▶ Data for this task

= = =

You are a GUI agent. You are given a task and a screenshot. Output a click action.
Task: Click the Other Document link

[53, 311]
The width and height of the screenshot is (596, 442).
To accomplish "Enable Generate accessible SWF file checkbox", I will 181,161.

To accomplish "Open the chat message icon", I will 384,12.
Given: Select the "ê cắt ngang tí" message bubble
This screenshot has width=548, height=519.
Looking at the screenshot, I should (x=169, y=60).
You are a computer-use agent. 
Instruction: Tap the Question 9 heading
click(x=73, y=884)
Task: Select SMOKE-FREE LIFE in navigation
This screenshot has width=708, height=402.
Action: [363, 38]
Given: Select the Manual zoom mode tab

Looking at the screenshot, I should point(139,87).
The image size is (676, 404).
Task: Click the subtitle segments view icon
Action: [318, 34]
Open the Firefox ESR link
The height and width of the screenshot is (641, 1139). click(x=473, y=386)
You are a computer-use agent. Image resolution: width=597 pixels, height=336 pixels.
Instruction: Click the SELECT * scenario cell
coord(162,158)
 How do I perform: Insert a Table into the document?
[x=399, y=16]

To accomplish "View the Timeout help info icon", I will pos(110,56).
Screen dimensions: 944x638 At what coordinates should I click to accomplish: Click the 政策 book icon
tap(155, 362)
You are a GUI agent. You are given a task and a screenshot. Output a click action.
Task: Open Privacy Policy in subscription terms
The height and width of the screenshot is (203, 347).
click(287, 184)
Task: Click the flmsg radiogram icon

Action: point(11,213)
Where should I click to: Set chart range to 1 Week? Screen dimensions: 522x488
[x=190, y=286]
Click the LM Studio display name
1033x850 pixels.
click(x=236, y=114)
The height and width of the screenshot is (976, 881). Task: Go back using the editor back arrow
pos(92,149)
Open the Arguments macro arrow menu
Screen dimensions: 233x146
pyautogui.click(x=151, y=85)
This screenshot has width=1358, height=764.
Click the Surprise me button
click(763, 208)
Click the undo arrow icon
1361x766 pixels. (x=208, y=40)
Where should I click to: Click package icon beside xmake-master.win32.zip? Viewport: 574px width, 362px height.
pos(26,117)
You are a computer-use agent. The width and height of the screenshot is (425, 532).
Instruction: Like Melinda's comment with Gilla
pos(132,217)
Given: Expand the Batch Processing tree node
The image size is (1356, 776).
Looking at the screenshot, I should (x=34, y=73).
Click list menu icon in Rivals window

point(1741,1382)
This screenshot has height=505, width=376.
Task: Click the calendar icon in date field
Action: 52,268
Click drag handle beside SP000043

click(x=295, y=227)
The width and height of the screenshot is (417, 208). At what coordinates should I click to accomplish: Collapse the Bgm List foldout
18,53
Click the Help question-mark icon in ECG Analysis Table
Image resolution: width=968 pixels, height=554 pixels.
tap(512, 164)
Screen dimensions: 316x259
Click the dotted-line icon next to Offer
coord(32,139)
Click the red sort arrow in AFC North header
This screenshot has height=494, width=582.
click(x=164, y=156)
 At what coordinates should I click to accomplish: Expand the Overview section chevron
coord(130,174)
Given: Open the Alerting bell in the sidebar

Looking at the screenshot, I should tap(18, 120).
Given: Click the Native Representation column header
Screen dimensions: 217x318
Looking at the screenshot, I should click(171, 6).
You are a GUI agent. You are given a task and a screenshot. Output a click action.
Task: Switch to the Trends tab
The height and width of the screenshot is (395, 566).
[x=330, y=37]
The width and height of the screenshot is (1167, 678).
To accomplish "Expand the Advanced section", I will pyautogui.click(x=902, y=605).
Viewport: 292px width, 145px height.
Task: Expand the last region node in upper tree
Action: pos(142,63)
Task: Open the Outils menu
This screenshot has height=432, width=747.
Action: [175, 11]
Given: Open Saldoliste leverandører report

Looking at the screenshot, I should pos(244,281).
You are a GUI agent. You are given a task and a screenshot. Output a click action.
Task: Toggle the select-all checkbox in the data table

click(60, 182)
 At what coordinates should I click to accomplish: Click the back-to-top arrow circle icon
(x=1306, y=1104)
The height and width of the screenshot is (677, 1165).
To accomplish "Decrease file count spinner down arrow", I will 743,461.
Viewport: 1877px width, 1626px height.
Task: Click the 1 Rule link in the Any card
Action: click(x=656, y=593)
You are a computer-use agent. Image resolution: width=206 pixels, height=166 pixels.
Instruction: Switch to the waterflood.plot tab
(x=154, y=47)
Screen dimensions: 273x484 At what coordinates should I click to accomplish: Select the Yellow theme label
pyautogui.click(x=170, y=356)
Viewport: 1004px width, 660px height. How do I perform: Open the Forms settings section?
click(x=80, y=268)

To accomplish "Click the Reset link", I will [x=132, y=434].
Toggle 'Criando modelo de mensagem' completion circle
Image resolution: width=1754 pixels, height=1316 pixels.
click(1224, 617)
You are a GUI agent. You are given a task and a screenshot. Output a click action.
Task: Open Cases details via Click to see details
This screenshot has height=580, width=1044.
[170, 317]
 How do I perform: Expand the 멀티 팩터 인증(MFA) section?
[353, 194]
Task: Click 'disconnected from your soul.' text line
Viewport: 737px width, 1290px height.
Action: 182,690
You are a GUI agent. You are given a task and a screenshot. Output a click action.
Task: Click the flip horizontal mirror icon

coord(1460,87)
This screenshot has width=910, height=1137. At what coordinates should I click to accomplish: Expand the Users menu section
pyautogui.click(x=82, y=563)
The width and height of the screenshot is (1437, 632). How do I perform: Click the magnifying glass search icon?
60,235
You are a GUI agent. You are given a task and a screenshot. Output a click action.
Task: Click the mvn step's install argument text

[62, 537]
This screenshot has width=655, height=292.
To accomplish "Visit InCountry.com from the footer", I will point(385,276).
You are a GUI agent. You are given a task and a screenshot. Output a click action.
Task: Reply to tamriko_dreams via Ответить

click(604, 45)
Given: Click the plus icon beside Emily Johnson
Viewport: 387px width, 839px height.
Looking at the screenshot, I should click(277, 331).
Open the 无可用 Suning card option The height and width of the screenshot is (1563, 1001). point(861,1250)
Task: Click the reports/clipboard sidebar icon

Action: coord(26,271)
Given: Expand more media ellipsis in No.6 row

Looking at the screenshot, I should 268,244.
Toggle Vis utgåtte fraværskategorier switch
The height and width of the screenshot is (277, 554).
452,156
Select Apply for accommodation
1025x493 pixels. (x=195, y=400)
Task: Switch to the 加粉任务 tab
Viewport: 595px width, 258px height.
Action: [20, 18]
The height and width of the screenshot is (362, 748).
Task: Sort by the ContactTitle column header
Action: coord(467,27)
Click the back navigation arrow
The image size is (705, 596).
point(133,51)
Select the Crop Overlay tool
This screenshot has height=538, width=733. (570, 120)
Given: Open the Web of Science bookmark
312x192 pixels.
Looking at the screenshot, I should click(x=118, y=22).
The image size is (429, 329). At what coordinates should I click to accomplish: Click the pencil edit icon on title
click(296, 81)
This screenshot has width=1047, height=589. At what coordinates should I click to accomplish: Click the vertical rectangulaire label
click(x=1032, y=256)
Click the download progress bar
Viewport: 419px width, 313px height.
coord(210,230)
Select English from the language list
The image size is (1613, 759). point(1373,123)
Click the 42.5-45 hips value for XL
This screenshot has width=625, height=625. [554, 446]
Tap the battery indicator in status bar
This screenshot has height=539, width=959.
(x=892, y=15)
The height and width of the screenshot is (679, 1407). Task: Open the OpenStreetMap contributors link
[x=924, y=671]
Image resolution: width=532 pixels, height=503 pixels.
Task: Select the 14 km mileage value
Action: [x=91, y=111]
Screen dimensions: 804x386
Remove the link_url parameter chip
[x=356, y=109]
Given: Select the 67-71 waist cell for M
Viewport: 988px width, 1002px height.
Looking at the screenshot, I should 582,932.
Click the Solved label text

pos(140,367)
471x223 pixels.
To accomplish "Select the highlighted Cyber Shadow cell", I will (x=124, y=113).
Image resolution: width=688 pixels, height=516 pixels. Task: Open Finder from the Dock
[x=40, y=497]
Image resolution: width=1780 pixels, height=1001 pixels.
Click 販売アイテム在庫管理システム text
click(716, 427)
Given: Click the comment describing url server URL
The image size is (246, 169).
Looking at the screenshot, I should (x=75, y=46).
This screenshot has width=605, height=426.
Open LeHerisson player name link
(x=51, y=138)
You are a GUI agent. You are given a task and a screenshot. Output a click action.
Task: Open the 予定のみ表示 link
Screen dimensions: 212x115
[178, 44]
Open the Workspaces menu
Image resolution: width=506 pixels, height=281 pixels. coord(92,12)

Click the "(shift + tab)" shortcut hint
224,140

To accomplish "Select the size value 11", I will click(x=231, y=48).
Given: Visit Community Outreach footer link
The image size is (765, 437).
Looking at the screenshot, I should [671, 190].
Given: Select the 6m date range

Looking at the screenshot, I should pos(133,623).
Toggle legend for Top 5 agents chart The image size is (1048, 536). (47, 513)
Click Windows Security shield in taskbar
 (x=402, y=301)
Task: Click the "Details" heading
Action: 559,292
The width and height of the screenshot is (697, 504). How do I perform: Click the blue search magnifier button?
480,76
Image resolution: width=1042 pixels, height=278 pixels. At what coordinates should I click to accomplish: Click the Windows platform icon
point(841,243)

= = =

▶ Task goal
Copy out the records exactly, everything from the line containing "Click Windows Security shield in taskbar" down to the end of the records.

▶ Exercise answer
Click Windows Security shield in taskbar
 (x=402, y=301)
Task: Click the "Details" heading
Action: 559,292
The width and height of the screenshot is (697, 504). How do I perform: Click the blue search magnifier button?
480,76
Image resolution: width=1042 pixels, height=278 pixels. At what coordinates should I click to accomplish: Click the Windows platform icon
point(841,243)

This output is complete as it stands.